Monday, October 20, 2014

The Federal Reserve, the Virtual Private Network and the Zeus Trojan

This post examines an opinion a U.S. District Court Judge who sits in the U.S. District of Minnesota recently issued in a civil suit:  State Bank of Bellingham v. BancInsure, Inc., 2014 WL 4829184 (2014) (“State Bank v. BancInsure”).  She begins the opinion by explaining that the bank is a Minnesota
`state bank with five employees and one location in Bellingham, Minnesota.’ . . . [BancInsure] is an insurance company . . . incorporated in Oklahoma. . . . In October 2010, [BancInsure] issued Financial Institution Bond No. FIB0011607 (the `Bond’) to Bellingham Corporation, with coverage effective from October 17, 2010, to October 17, 2013. . . [State Bank] is a named insured on the Bond. . . . Under the Bond, [BancInsure] agrees to indemnify [State Bank] in various circumstances, collectively referred to as `Insuring Agreements,’ including-relevant to this case-in the case of `computer systems fraud.’
State Bank v.
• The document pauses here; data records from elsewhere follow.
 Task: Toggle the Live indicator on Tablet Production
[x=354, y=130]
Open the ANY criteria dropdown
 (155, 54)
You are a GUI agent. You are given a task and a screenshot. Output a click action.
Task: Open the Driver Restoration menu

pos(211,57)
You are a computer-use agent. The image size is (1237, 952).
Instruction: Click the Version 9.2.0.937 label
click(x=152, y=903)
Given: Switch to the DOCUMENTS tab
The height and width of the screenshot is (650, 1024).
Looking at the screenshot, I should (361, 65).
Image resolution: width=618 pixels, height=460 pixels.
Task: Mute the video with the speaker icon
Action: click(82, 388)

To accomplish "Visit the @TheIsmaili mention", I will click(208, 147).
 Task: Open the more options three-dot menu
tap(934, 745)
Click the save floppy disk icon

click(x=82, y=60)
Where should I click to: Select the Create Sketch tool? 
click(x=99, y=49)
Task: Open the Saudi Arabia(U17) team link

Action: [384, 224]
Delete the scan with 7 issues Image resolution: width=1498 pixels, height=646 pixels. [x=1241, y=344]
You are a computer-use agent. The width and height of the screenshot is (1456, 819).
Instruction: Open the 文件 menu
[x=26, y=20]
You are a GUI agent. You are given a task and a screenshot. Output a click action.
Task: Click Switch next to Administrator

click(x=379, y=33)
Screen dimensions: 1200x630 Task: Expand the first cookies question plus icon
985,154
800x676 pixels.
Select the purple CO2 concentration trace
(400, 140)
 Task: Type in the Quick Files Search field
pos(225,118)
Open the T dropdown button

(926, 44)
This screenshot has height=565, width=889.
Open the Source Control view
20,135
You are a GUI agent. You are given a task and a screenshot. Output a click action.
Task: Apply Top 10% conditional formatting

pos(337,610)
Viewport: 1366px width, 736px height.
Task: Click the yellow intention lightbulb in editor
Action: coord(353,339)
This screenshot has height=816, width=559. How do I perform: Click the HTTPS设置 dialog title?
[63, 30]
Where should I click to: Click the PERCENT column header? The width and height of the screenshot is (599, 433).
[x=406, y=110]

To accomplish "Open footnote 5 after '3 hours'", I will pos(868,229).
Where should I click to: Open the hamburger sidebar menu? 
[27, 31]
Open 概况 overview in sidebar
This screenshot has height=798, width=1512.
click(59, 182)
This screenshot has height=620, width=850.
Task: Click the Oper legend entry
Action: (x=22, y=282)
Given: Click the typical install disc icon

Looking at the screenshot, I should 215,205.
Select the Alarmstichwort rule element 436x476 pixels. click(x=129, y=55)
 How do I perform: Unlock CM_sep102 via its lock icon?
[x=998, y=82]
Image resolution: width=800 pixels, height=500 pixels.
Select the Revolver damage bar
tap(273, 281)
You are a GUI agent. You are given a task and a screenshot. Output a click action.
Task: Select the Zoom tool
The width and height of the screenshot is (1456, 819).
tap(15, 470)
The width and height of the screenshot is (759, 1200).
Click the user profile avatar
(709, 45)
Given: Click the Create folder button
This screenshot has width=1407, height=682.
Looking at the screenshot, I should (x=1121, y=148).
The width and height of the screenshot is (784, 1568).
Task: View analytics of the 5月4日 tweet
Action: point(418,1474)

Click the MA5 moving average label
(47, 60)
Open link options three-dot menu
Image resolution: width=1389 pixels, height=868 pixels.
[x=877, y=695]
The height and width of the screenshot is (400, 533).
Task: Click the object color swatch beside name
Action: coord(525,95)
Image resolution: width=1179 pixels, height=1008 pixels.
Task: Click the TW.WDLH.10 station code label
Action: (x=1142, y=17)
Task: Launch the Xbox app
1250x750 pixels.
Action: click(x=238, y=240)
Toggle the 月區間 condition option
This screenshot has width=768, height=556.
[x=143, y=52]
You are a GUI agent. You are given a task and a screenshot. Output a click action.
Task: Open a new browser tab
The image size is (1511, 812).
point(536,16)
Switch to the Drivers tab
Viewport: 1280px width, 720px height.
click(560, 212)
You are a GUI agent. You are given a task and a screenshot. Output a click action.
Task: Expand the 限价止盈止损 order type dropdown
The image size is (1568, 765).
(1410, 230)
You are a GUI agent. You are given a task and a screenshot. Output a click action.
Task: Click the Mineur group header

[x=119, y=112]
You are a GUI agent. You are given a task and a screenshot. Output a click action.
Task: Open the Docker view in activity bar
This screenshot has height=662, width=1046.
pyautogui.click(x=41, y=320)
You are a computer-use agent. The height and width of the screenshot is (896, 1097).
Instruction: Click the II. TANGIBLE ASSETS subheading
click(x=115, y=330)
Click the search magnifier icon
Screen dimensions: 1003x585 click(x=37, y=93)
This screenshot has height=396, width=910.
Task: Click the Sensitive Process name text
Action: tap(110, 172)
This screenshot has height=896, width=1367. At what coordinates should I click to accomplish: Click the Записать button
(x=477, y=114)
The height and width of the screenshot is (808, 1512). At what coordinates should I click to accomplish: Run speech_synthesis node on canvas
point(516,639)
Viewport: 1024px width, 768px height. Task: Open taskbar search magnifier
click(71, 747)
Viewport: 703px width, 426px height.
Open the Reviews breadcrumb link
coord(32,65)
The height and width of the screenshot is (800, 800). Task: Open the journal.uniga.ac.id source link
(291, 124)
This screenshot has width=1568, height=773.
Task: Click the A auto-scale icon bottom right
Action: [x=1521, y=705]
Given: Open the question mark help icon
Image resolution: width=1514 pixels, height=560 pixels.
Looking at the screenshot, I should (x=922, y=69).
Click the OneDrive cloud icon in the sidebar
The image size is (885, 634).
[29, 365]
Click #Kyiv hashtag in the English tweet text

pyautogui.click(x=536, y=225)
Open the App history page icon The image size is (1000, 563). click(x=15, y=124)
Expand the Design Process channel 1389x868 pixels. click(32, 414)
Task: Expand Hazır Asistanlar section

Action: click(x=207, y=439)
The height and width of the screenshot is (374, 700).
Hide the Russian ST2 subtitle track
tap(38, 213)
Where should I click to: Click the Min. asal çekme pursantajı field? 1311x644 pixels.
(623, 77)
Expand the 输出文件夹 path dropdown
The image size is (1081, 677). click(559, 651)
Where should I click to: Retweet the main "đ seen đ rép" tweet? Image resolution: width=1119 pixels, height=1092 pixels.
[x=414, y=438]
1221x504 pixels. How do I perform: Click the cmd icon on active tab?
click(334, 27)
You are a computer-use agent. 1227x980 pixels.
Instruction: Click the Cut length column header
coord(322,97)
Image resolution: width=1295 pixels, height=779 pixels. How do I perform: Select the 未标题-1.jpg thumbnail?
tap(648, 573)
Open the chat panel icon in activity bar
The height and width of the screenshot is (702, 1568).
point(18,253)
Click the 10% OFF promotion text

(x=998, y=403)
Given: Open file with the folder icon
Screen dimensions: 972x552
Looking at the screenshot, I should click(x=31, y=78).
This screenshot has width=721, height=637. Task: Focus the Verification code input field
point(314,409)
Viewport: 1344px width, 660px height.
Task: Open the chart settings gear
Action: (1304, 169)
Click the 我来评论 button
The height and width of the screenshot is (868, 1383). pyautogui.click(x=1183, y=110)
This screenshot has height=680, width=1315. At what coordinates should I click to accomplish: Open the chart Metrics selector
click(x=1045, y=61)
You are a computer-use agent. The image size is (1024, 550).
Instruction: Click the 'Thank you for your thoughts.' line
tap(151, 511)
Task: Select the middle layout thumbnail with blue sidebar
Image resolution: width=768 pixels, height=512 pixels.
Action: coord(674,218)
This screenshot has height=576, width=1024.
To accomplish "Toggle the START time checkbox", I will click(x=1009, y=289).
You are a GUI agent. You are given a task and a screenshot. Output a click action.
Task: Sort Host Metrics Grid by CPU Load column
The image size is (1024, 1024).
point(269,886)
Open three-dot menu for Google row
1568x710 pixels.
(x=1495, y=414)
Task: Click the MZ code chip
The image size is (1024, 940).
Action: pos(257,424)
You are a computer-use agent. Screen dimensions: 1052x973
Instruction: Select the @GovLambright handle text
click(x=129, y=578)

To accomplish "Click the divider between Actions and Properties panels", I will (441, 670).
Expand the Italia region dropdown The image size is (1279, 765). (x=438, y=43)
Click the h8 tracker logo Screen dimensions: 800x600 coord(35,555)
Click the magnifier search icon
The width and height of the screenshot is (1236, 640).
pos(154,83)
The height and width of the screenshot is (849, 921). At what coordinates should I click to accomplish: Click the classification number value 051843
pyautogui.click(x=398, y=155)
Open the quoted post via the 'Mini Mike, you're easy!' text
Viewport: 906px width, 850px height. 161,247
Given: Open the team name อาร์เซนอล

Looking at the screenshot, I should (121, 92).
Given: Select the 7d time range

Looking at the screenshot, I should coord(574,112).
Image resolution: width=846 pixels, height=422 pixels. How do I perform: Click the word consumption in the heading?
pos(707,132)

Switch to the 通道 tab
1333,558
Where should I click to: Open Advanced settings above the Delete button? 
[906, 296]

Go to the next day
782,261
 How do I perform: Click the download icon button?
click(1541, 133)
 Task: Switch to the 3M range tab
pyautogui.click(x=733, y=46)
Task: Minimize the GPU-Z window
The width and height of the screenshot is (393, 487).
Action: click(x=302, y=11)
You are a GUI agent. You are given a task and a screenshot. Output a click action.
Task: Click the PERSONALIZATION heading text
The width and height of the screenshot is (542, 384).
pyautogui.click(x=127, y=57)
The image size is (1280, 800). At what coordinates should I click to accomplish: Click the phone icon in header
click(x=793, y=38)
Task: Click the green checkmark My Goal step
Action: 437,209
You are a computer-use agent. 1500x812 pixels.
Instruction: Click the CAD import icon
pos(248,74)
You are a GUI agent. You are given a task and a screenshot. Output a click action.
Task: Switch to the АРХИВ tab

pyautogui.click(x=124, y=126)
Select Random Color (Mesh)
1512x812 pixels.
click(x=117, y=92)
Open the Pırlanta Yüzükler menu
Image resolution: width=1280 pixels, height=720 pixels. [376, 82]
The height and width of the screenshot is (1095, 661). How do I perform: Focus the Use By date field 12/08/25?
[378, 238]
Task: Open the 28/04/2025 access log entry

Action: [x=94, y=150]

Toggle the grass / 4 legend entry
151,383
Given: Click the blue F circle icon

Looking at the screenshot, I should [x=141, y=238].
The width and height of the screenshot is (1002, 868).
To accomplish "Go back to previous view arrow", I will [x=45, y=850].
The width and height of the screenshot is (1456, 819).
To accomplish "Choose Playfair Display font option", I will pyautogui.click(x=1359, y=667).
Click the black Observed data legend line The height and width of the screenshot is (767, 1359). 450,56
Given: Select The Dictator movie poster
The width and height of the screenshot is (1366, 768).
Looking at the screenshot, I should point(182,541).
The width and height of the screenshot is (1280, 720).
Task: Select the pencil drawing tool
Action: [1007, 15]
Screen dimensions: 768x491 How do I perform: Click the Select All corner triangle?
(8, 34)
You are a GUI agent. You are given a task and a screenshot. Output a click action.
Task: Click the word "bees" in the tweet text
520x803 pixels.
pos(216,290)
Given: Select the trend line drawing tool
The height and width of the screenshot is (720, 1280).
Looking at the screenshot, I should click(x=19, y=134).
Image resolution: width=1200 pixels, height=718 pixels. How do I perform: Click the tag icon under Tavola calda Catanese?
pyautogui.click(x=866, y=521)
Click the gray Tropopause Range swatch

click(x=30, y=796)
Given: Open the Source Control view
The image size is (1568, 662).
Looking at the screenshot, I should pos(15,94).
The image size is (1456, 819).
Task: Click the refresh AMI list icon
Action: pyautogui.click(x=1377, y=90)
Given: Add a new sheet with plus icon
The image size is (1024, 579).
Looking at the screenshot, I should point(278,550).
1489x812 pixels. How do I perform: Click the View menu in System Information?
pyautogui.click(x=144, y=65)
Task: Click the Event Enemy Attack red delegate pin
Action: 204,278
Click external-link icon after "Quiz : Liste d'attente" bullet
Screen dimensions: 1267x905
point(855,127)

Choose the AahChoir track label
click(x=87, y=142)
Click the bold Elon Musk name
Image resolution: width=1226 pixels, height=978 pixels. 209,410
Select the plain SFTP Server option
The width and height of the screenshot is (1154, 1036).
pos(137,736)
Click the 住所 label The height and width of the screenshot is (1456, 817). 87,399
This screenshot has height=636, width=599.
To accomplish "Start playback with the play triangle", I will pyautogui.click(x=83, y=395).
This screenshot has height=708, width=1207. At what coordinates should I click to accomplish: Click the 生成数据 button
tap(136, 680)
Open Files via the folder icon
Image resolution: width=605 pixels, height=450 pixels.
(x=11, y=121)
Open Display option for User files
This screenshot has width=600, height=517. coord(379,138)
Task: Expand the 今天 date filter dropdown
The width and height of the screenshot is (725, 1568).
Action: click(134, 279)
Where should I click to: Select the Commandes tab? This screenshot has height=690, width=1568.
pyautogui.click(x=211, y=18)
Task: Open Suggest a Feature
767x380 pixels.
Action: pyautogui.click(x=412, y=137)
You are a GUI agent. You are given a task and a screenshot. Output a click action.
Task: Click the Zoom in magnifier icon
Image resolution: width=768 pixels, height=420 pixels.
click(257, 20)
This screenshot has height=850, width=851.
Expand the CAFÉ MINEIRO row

BancInsure, supra.  Essentially, the Bond covered “[l]oss resulting directly from a fraudulent . . . entry of Electronic Data or Computer Program into, or . . . change of Electronic Data or Computer Program within any Computer System operated by the insured, whether owned or leased”.  State Bank v. BancInsure, supra. 
The lawsuit involves a “loss” that resulted from “a fraudulent wire transfer.”  State Bank v. BancInsure, supra.  At the time the loss occurred, State Bank made wire transfers
through the Federal Reserve's FedLine Advantage Plus system (`FedLine’). . . . State Bank used a desktop computer that was connected to a Virtual Private Network device . . . provided by the Federal Reserve. . . . The VPN was both a modem and an encryptor. . .  It encrypted the information entered on the computer and transmitted it over the internet to the Federal Reserve, where the information was then decrypted. . . . [T]o complete a wire transfer on FedLine, a user had to enter an authorized user name and three passwords. . . . One of the passwords was provided by a security token issued by FedLine that had to be inserted into a USB port on the computer. . . . The other two passwords were typed in by the user. . . . And, although it was not required by FedLine, wire instructions had to be verified by entry of a second user name and set of passwords. . . .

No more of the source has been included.